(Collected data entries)
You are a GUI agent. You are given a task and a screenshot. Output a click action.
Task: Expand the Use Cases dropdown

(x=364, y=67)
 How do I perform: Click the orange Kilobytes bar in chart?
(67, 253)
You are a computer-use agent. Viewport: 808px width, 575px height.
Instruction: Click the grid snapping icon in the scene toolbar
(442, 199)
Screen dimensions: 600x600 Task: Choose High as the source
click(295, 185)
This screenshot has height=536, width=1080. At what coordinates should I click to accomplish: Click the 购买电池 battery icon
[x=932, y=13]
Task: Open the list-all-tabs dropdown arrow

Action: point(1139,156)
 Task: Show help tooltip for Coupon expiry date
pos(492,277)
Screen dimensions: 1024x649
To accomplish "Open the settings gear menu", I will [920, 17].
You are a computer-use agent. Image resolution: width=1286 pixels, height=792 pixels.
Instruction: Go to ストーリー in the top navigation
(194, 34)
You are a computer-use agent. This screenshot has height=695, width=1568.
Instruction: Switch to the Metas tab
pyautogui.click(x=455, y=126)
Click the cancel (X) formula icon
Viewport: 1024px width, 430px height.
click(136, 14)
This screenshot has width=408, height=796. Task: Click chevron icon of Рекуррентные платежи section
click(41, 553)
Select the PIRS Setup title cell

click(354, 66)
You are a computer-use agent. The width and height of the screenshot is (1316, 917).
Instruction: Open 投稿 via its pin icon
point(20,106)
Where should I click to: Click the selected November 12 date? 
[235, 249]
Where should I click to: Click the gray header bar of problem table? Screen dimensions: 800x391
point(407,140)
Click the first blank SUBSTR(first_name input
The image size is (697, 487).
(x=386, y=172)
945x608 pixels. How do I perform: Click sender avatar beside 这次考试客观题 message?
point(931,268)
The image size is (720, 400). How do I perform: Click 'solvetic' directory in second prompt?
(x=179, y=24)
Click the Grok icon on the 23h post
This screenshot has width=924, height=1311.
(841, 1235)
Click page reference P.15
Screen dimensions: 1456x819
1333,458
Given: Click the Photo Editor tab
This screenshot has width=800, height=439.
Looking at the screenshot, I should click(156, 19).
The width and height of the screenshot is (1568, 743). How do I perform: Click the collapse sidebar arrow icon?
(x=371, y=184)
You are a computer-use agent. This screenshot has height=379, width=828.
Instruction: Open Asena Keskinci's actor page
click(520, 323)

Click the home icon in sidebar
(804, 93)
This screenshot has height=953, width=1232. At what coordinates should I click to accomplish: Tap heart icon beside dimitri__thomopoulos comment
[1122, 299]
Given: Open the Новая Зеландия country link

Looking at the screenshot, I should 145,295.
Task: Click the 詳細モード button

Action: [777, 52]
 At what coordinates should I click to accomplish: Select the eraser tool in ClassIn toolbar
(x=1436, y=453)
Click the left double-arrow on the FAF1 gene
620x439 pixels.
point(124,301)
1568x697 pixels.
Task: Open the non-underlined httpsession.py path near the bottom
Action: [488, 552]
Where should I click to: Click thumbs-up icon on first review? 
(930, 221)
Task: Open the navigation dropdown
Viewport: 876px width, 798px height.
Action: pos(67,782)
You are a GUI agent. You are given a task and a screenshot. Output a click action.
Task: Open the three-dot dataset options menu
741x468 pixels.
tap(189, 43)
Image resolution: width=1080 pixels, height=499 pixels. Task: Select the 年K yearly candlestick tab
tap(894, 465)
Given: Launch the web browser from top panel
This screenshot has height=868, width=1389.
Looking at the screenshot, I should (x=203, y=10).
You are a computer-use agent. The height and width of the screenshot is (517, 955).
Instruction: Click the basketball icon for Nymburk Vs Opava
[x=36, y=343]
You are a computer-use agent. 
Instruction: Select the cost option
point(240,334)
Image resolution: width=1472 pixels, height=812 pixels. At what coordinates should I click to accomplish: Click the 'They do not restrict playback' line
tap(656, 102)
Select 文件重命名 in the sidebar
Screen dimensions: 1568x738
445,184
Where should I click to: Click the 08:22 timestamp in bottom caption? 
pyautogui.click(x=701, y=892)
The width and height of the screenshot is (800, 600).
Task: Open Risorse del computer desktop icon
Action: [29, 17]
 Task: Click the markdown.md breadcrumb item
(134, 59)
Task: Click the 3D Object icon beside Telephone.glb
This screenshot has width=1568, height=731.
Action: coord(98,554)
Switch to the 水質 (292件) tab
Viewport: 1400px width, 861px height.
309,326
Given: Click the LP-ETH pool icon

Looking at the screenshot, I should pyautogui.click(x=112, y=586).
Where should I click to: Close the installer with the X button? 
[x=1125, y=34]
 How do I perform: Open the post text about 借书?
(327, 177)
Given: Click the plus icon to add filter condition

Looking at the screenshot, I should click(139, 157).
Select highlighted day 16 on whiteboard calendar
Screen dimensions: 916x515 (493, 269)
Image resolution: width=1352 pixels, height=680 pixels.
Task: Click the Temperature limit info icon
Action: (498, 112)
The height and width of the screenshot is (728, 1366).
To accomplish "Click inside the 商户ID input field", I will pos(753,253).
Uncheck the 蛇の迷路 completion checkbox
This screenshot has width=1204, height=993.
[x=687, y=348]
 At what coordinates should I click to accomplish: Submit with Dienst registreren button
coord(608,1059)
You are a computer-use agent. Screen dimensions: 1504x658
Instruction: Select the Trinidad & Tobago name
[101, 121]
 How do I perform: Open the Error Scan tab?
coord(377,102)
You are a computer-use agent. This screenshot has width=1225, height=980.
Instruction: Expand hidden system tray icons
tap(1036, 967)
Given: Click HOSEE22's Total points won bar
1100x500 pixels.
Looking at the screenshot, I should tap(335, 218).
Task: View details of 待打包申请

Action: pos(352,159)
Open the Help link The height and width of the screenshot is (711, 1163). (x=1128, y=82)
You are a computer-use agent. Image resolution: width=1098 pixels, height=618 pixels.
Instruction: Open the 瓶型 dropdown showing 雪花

■ TRY IT ■
Please go line by line through the records above, copying each one that holds the string "menu".

■ ANSWER FOR THIS EXERCISE ■
To accomplish "Open the settings gear menu", I will [920, 17].
Task: Open the three-dot dataset options menu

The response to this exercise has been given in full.